### EXERCISE
Nothing in the data should be left out, so repeat it all exactly.
|---|
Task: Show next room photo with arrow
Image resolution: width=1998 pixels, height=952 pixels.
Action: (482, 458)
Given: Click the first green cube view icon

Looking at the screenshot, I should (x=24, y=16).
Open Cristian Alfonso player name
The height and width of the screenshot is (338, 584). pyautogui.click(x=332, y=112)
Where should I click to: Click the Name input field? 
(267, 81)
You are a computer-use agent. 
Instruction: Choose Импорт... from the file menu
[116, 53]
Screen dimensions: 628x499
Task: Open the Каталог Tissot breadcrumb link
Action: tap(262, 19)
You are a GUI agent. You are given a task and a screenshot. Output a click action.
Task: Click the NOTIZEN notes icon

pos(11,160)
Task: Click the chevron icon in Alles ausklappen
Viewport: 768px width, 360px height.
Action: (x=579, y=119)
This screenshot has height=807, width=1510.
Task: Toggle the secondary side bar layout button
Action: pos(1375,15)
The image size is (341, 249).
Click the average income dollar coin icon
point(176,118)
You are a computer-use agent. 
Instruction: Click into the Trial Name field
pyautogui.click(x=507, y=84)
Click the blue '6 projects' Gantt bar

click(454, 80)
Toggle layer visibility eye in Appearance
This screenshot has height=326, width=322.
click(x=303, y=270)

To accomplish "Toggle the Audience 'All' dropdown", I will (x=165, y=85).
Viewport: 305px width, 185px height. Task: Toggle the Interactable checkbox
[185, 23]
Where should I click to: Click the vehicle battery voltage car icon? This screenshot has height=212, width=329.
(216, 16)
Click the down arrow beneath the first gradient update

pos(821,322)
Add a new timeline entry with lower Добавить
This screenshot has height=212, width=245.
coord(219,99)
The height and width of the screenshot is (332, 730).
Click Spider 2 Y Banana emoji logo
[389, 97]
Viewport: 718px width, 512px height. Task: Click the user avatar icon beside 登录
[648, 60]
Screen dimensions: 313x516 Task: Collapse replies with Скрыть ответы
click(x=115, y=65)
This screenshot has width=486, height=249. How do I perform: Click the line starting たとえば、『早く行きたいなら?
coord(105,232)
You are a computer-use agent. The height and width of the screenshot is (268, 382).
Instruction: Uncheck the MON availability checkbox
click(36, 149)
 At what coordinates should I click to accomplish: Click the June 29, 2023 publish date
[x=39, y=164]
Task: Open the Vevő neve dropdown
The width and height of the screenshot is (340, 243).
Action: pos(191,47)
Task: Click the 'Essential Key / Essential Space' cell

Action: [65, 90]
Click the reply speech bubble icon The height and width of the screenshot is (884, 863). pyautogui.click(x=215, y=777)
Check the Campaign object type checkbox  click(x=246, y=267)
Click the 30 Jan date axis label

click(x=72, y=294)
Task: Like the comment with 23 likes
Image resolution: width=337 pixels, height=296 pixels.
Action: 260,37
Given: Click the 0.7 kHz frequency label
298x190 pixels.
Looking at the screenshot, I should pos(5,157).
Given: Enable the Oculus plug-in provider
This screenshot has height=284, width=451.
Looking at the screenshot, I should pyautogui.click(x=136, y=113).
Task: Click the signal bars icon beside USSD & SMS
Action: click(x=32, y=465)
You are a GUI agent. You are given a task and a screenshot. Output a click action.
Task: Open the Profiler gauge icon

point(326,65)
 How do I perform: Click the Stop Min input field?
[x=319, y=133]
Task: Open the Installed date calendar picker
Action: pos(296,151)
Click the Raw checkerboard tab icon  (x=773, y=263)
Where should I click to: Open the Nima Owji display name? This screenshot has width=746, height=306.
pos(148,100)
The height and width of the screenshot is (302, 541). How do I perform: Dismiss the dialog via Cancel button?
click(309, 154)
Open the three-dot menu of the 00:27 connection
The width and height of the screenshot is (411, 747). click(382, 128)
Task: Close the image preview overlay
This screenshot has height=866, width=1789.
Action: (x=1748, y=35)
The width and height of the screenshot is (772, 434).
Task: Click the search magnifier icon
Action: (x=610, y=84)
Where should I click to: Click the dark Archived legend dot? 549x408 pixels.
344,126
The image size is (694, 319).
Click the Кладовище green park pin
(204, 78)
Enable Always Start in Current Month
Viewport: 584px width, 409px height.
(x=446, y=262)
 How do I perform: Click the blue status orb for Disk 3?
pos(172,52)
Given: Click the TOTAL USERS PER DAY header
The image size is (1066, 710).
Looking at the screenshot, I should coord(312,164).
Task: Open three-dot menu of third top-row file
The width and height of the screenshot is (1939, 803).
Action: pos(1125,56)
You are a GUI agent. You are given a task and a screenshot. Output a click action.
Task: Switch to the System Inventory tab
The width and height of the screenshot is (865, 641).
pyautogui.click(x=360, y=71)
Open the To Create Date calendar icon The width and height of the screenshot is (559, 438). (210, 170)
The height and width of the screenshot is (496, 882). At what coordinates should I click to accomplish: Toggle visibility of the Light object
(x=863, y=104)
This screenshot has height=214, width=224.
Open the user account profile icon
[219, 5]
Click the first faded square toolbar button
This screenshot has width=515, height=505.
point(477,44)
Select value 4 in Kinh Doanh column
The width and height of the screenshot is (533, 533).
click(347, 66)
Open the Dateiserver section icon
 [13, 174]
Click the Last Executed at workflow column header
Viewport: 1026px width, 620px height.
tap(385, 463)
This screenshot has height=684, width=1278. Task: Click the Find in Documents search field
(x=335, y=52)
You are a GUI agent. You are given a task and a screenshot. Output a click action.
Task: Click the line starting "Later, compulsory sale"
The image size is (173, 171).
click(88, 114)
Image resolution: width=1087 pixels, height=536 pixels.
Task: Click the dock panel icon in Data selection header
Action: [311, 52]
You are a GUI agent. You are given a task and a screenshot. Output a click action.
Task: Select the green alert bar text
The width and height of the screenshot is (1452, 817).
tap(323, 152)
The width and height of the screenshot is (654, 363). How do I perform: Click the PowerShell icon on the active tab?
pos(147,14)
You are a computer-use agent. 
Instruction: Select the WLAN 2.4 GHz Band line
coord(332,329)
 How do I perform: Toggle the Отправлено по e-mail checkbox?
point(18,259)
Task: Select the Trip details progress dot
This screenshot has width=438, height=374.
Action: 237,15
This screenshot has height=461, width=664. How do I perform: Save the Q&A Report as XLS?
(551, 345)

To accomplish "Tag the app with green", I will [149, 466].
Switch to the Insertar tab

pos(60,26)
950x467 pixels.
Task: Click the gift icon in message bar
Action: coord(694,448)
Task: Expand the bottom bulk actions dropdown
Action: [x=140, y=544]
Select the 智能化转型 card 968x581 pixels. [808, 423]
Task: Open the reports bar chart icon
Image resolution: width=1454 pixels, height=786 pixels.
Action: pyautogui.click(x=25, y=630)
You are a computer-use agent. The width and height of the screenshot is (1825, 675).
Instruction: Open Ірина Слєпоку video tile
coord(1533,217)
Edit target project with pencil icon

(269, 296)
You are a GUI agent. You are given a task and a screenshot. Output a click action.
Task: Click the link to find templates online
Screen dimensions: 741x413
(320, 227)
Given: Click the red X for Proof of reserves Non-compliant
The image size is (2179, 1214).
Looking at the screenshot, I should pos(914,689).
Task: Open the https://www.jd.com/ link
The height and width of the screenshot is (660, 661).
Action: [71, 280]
|---|
### RESULT OF THIS TASK
Task: Show next room photo with arrow
Image resolution: width=1998 pixels, height=952 pixels.
Action: (482, 458)
Given: Click the first green cube view icon

Looking at the screenshot, I should (x=24, y=16).
Open Cristian Alfonso player name
The height and width of the screenshot is (338, 584). pyautogui.click(x=332, y=112)
Where should I click to: Click the Name input field? 
(267, 81)
You are a computer-use agent. 
Instruction: Choose Импорт... from the file menu
[116, 53]
Screen dimensions: 628x499
Task: Open the Каталог Tissot breadcrumb link
Action: tap(262, 19)
You are a GUI agent. You are given a task and a screenshot. Output a click action.
Task: Click the NOTIZEN notes icon

pos(11,160)
Task: Click the chevron icon in Alles ausklappen
Viewport: 768px width, 360px height.
Action: (x=579, y=119)
This screenshot has height=807, width=1510.
Task: Toggle the secondary side bar layout button
Action: pos(1375,15)
The image size is (341, 249).
Click the average income dollar coin icon
point(176,118)
You are a computer-use agent. 
Instruction: Click into the Trial Name field
pyautogui.click(x=507, y=84)
Click the blue '6 projects' Gantt bar

click(454, 80)
Toggle layer visibility eye in Appearance
This screenshot has height=326, width=322.
click(x=303, y=270)

To accomplish "Toggle the Audience 'All' dropdown", I will (x=165, y=85).
Viewport: 305px width, 185px height. Task: Toggle the Interactable checkbox
[185, 23]
Where should I click to: Click the vehicle battery voltage car icon? This screenshot has height=212, width=329.
(216, 16)
Click the down arrow beneath the first gradient update

pos(821,322)
Add a new timeline entry with lower Добавить
This screenshot has height=212, width=245.
coord(219,99)
The height and width of the screenshot is (332, 730).
Click Spider 2 Y Banana emoji logo
[389, 97]
Viewport: 718px width, 512px height. Task: Click the user avatar icon beside 登录
[648, 60]
Screen dimensions: 313x516 Task: Collapse replies with Скрыть ответы
click(x=115, y=65)
This screenshot has width=486, height=249. How do I perform: Click the line starting たとえば、『早く行きたいなら?
coord(105,232)
You are a computer-use agent. The height and width of the screenshot is (268, 382).
Instruction: Uncheck the MON availability checkbox
click(36, 149)
 At what coordinates should I click to accomplish: Click the June 29, 2023 publish date
[x=39, y=164]
Task: Open the Vevő neve dropdown
The width and height of the screenshot is (340, 243).
Action: pos(191,47)
Task: Click the 'Essential Key / Essential Space' cell

Action: [65, 90]
Click the reply speech bubble icon The height and width of the screenshot is (884, 863). pyautogui.click(x=215, y=777)
Check the Campaign object type checkbox  click(x=246, y=267)
Click the 30 Jan date axis label

click(x=72, y=294)
Task: Like the comment with 23 likes
Image resolution: width=337 pixels, height=296 pixels.
Action: 260,37
Given: Click the 0.7 kHz frequency label
298x190 pixels.
Looking at the screenshot, I should pos(5,157).
Given: Enable the Oculus plug-in provider
This screenshot has height=284, width=451.
Looking at the screenshot, I should pyautogui.click(x=136, y=113).
Task: Click the signal bars icon beside USSD & SMS
Action: click(x=32, y=465)
You are a GUI agent. You are given a task and a screenshot. Output a click action.
Task: Open the Profiler gauge icon

point(326,65)
 How do I perform: Click the Stop Min input field?
[x=319, y=133]
Task: Open the Installed date calendar picker
Action: pos(296,151)
Click the Raw checkerboard tab icon  (x=773, y=263)
Where should I click to: Open the Nima Owji display name? This screenshot has width=746, height=306.
pos(148,100)
The height and width of the screenshot is (302, 541). How do I perform: Dismiss the dialog via Cancel button?
click(309, 154)
Open the three-dot menu of the 00:27 connection
The width and height of the screenshot is (411, 747). click(382, 128)
Task: Close the image preview overlay
This screenshot has height=866, width=1789.
Action: (x=1748, y=35)
The width and height of the screenshot is (772, 434).
Task: Click the search magnifier icon
Action: (x=610, y=84)
Where should I click to: Click the dark Archived legend dot? 549x408 pixels.
344,126
The image size is (694, 319).
Click the Кладовище green park pin
(204, 78)
Enable Always Start in Current Month
Viewport: 584px width, 409px height.
(x=446, y=262)
 How do I perform: Click the blue status orb for Disk 3?
pos(172,52)
Given: Click the TOTAL USERS PER DAY header
The image size is (1066, 710).
Looking at the screenshot, I should coord(312,164).
Task: Open three-dot menu of third top-row file
The width and height of the screenshot is (1939, 803).
Action: pos(1125,56)
You are a GUI agent. You are given a task and a screenshot. Output a click action.
Task: Switch to the System Inventory tab
The width and height of the screenshot is (865, 641).
pyautogui.click(x=360, y=71)
Open the To Create Date calendar icon The width and height of the screenshot is (559, 438). (210, 170)
The height and width of the screenshot is (496, 882). At what coordinates should I click to accomplish: Toggle visibility of the Light object
(x=863, y=104)
This screenshot has height=214, width=224.
Open the user account profile icon
[219, 5]
Click the first faded square toolbar button
This screenshot has width=515, height=505.
point(477,44)
Select value 4 in Kinh Doanh column
The width and height of the screenshot is (533, 533).
click(347, 66)
Open the Dateiserver section icon
 [13, 174]
Click the Last Executed at workflow column header
Viewport: 1026px width, 620px height.
tap(385, 463)
This screenshot has height=684, width=1278. Task: Click the Find in Documents search field
(x=335, y=52)
You are a GUI agent. You are given a task and a screenshot. Output a click action.
Task: Click the line starting "Later, compulsory sale"
The image size is (173, 171).
click(88, 114)
Image resolution: width=1087 pixels, height=536 pixels.
Task: Click the dock panel icon in Data selection header
Action: [311, 52]
You are a GUI agent. You are given a task and a screenshot. Output a click action.
Task: Select the green alert bar text
The width and height of the screenshot is (1452, 817).
tap(323, 152)
The width and height of the screenshot is (654, 363). How do I perform: Click the PowerShell icon on the active tab?
pos(147,14)
You are a computer-use agent. 
Instruction: Select the WLAN 2.4 GHz Band line
coord(332,329)
 How do I perform: Toggle the Отправлено по e-mail checkbox?
point(18,259)
Task: Select the Trip details progress dot
This screenshot has width=438, height=374.
Action: 237,15
This screenshot has height=461, width=664. How do I perform: Save the Q&A Report as XLS?
(551, 345)

To accomplish "Tag the app with green", I will [149, 466].
Switch to the Insertar tab

pos(60,26)
950x467 pixels.
Task: Click the gift icon in message bar
Action: coord(694,448)
Task: Expand the bottom bulk actions dropdown
Action: [x=140, y=544]
Select the 智能化转型 card 968x581 pixels. [808, 423]
Task: Open the reports bar chart icon
Image resolution: width=1454 pixels, height=786 pixels.
Action: pyautogui.click(x=25, y=630)
You are a computer-use agent. The width and height of the screenshot is (1825, 675).
Instruction: Open Ірина Слєпоку video tile
coord(1533,217)
Edit target project with pencil icon

(269, 296)
You are a GUI agent. You are given a task and a screenshot. Output a click action.
Task: Click the link to find templates online
Screen dimensions: 741x413
(320, 227)
Given: Click the red X for Proof of reserves Non-compliant
The image size is (2179, 1214).
Looking at the screenshot, I should pos(914,689).
Task: Open the https://www.jd.com/ link
The height and width of the screenshot is (660, 661).
Action: [71, 280]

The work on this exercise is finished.